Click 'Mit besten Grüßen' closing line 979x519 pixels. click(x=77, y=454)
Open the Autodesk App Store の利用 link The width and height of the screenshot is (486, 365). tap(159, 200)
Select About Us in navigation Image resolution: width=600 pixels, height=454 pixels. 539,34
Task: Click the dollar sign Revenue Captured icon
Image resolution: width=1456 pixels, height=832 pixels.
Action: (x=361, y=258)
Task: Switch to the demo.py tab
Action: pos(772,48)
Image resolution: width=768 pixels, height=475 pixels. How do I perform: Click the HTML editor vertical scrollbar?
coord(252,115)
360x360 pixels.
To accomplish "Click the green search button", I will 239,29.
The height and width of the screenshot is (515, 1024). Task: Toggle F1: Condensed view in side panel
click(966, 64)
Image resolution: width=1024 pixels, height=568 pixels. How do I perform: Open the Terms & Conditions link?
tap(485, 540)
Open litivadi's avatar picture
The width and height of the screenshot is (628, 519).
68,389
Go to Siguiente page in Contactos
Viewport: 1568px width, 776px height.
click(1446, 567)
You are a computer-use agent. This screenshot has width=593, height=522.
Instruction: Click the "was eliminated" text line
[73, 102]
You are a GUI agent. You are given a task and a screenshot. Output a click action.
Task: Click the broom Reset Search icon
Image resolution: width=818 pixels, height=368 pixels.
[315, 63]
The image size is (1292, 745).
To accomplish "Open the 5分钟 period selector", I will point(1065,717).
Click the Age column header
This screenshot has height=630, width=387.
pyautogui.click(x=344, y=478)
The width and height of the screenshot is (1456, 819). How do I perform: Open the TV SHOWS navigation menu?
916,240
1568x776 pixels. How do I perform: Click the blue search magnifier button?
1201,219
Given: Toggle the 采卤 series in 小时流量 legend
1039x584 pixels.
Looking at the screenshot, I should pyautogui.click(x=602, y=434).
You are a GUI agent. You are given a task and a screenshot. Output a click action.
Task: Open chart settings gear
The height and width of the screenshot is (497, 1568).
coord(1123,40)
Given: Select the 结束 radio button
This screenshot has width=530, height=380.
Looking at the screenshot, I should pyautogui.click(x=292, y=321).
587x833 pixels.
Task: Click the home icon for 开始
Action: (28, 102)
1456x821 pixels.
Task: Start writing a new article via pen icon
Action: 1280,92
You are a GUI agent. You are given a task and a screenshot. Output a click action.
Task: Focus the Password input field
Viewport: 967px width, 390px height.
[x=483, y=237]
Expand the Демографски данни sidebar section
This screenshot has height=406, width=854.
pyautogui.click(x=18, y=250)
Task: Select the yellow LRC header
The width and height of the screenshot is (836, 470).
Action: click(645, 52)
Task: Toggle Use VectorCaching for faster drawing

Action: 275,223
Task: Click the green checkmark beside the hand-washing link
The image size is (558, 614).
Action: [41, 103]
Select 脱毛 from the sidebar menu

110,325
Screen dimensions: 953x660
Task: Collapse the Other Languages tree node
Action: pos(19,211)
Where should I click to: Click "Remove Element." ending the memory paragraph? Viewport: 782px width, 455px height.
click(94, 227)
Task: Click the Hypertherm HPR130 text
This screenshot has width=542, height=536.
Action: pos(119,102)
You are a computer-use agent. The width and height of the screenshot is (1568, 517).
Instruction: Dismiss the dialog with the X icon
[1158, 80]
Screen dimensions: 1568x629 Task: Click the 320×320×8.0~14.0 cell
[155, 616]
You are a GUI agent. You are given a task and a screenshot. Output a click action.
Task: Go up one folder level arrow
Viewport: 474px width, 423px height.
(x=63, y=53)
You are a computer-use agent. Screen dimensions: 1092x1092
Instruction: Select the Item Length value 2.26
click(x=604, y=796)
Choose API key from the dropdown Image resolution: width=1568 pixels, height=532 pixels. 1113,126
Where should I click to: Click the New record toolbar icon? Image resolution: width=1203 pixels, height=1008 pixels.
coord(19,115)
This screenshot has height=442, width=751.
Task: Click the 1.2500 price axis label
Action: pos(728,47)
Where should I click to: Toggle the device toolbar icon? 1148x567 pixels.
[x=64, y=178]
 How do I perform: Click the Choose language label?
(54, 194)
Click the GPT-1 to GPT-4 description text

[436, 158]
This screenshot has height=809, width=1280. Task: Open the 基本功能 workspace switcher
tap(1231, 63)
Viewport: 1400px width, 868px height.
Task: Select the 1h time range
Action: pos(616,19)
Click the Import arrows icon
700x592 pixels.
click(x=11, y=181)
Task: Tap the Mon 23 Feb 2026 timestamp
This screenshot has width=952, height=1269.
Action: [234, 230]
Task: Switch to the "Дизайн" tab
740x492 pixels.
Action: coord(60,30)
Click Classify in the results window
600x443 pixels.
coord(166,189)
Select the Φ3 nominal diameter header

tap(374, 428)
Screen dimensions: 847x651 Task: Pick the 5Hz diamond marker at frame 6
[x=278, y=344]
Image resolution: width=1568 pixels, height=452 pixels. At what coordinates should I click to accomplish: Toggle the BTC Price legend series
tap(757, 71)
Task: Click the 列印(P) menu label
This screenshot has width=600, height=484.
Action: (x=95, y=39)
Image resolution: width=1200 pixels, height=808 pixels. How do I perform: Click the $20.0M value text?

----

- PROBLEM DESCRIPTION -
Identify every line in the items above that contains the word "button", treating case as significant, and copy each such line.

- WRITTEN ANSWER -
To accomplish "Click the green search button", I will 239,29.
1568x776 pixels. How do I perform: Click the blue search magnifier button?
Given: Select the 结束 radio button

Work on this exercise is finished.